##### DATA IN THIS EXERCISE #####

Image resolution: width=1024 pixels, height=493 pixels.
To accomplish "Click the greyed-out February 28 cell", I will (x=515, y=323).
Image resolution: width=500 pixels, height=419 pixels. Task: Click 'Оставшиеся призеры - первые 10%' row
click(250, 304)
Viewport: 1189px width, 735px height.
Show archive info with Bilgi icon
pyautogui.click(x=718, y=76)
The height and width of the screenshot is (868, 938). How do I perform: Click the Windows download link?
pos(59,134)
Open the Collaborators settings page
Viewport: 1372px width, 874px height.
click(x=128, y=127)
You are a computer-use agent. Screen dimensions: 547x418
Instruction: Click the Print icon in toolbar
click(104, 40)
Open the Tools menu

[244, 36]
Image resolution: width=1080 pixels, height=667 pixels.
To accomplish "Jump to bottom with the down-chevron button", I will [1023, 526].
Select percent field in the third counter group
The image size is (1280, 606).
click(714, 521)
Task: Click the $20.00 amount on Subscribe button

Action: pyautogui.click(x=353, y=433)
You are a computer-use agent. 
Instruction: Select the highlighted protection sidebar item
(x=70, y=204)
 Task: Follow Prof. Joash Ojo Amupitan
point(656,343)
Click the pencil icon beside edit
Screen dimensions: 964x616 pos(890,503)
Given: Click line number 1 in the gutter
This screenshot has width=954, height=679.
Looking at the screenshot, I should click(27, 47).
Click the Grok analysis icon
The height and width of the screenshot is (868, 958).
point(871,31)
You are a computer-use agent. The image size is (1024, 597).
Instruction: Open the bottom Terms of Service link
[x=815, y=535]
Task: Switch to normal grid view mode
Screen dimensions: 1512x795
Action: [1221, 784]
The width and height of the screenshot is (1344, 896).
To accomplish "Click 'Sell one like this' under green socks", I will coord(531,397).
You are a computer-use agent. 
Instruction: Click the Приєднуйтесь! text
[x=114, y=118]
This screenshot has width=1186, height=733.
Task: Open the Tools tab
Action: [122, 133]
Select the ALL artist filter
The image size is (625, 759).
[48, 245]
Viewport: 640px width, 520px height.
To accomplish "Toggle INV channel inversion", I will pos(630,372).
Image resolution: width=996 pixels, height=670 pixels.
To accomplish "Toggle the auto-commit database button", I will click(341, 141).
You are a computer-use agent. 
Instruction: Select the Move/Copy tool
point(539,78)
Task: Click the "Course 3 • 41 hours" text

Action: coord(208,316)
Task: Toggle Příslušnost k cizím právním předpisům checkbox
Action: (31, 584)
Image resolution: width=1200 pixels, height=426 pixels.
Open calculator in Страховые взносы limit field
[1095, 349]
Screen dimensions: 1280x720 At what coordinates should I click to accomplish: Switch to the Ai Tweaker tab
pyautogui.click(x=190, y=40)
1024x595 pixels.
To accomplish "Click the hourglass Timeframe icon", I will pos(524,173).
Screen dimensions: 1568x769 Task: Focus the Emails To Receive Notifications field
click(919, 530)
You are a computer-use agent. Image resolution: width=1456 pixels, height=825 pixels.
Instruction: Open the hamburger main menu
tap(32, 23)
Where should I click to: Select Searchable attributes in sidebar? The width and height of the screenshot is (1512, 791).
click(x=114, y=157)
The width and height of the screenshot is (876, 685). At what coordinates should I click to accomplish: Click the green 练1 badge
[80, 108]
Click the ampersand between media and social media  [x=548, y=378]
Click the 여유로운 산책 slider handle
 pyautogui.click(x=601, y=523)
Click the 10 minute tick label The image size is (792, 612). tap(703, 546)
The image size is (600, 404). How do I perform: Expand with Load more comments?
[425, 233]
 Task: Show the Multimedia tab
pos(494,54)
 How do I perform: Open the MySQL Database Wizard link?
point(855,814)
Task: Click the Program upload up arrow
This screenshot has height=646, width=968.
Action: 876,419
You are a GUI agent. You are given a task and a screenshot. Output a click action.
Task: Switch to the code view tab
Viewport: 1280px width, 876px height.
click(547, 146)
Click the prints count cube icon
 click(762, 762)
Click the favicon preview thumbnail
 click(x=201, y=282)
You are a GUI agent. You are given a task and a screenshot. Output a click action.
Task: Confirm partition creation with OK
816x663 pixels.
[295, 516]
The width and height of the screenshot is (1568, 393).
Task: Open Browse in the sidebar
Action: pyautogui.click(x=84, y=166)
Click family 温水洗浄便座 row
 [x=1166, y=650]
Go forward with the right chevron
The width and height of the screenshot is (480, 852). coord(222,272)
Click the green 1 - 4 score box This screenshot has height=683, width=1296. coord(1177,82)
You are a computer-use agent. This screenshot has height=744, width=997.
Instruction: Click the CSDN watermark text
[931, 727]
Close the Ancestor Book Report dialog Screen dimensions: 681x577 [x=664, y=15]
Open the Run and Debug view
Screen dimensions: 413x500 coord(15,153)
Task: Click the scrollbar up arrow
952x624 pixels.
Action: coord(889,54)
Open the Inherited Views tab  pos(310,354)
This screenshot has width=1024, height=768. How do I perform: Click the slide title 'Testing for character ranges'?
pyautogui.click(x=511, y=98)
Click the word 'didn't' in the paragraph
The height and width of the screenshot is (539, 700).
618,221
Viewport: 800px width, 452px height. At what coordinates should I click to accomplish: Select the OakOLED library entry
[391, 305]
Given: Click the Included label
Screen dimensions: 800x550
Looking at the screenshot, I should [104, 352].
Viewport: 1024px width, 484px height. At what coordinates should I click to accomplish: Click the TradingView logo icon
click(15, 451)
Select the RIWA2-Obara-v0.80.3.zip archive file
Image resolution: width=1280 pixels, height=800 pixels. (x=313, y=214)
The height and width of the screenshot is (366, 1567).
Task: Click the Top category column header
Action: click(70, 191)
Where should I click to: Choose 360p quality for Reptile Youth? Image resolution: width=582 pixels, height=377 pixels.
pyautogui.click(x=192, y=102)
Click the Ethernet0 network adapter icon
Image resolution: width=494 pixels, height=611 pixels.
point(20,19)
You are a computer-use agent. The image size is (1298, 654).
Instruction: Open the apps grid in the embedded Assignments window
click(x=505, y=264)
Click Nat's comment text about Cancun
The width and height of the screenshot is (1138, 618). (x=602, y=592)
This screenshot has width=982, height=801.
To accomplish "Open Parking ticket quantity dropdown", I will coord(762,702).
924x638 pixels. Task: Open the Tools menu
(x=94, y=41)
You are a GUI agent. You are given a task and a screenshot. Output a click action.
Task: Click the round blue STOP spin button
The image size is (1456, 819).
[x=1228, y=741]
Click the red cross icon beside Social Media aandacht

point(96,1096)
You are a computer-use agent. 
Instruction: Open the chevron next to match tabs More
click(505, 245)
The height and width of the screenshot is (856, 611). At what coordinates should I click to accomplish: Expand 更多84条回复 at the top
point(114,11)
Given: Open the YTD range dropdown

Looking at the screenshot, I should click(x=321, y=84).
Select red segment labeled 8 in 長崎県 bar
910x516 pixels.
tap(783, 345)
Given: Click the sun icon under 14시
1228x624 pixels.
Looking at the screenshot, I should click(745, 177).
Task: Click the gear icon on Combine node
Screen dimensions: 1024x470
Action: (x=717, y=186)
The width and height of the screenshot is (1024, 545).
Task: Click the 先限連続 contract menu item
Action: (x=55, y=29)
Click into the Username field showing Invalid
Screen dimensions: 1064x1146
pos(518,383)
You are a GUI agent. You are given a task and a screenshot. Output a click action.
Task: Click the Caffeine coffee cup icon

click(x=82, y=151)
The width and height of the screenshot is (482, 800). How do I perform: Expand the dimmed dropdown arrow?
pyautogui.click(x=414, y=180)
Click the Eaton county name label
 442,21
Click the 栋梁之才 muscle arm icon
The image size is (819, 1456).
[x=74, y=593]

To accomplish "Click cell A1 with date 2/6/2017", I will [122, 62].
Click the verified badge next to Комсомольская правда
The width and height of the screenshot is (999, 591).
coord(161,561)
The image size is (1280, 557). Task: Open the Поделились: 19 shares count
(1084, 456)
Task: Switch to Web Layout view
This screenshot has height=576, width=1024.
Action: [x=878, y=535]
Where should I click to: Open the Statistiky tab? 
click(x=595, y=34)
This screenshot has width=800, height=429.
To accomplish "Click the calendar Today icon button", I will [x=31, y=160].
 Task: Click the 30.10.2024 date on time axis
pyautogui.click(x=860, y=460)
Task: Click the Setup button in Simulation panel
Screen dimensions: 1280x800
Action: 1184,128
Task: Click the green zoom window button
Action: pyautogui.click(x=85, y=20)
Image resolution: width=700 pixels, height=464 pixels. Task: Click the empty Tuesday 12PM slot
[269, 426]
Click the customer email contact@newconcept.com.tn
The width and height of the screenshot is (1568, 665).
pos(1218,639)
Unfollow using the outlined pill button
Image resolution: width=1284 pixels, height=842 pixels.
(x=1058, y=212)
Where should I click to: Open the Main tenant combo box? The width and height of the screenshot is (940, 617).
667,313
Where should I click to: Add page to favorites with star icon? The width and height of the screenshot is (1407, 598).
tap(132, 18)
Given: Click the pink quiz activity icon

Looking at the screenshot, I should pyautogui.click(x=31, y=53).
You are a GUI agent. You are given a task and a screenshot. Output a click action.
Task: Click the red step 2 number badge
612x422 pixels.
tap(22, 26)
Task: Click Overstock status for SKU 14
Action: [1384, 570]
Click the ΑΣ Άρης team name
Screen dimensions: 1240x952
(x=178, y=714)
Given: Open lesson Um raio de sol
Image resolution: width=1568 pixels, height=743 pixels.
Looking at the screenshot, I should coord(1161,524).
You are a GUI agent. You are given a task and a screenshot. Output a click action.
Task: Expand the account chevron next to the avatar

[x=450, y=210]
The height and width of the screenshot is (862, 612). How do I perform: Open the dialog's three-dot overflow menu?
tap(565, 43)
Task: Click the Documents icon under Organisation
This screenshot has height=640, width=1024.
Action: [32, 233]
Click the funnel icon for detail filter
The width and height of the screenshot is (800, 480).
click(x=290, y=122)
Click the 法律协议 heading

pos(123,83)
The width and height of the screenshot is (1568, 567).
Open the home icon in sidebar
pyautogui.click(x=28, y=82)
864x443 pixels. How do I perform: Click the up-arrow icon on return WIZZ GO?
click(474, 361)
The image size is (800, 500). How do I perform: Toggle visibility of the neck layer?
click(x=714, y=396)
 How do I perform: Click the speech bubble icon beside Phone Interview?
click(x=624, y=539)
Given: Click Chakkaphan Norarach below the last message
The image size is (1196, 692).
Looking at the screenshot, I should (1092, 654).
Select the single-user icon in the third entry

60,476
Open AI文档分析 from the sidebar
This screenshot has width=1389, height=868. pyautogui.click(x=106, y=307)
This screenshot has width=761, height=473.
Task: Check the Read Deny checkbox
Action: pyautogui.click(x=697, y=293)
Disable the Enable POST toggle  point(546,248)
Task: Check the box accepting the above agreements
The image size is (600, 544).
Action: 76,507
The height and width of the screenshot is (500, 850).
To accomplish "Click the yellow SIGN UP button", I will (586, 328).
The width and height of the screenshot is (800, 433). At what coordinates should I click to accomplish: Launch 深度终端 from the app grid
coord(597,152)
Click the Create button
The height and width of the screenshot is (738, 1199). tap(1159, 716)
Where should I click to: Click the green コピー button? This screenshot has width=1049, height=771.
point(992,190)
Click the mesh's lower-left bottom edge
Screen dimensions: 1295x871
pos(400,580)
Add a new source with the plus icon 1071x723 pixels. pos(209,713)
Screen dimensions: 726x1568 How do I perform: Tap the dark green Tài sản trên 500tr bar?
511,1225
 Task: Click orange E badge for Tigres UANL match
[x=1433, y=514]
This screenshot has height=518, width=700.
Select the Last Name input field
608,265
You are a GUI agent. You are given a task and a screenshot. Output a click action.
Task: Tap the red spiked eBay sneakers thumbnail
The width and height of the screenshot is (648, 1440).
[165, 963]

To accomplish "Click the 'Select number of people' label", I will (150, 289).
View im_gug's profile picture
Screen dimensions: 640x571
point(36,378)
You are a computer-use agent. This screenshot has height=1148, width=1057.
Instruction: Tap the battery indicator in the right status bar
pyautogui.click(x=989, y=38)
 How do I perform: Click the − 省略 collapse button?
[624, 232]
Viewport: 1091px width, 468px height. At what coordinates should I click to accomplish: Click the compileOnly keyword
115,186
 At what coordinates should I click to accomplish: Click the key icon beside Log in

#####

> _WHAT THE EXERCISE ASKS_
Looking at the records above, which lines contain "computer"? Copy those lines.

> _ANSWER FOR THIS EXERCISE_
You are a computer-use agent. Screen dimensions: 547x418
You are a computer-use agent. 
You are a computer-use agent. The image size is (1024, 597).
You are a computer-use agent. 
You are a computer-use agent. 
You are a computer-use agent. Image resolution: width=1456 pixels, height=825 pixels.
You are a computer-use agent. This screenshot has height=744, width=997.
You are a computer-use agent. The image size is (1298, 654).
You are a computer-use agent. 
You are a computer-use agent. This screenshot has height=1148, width=1057.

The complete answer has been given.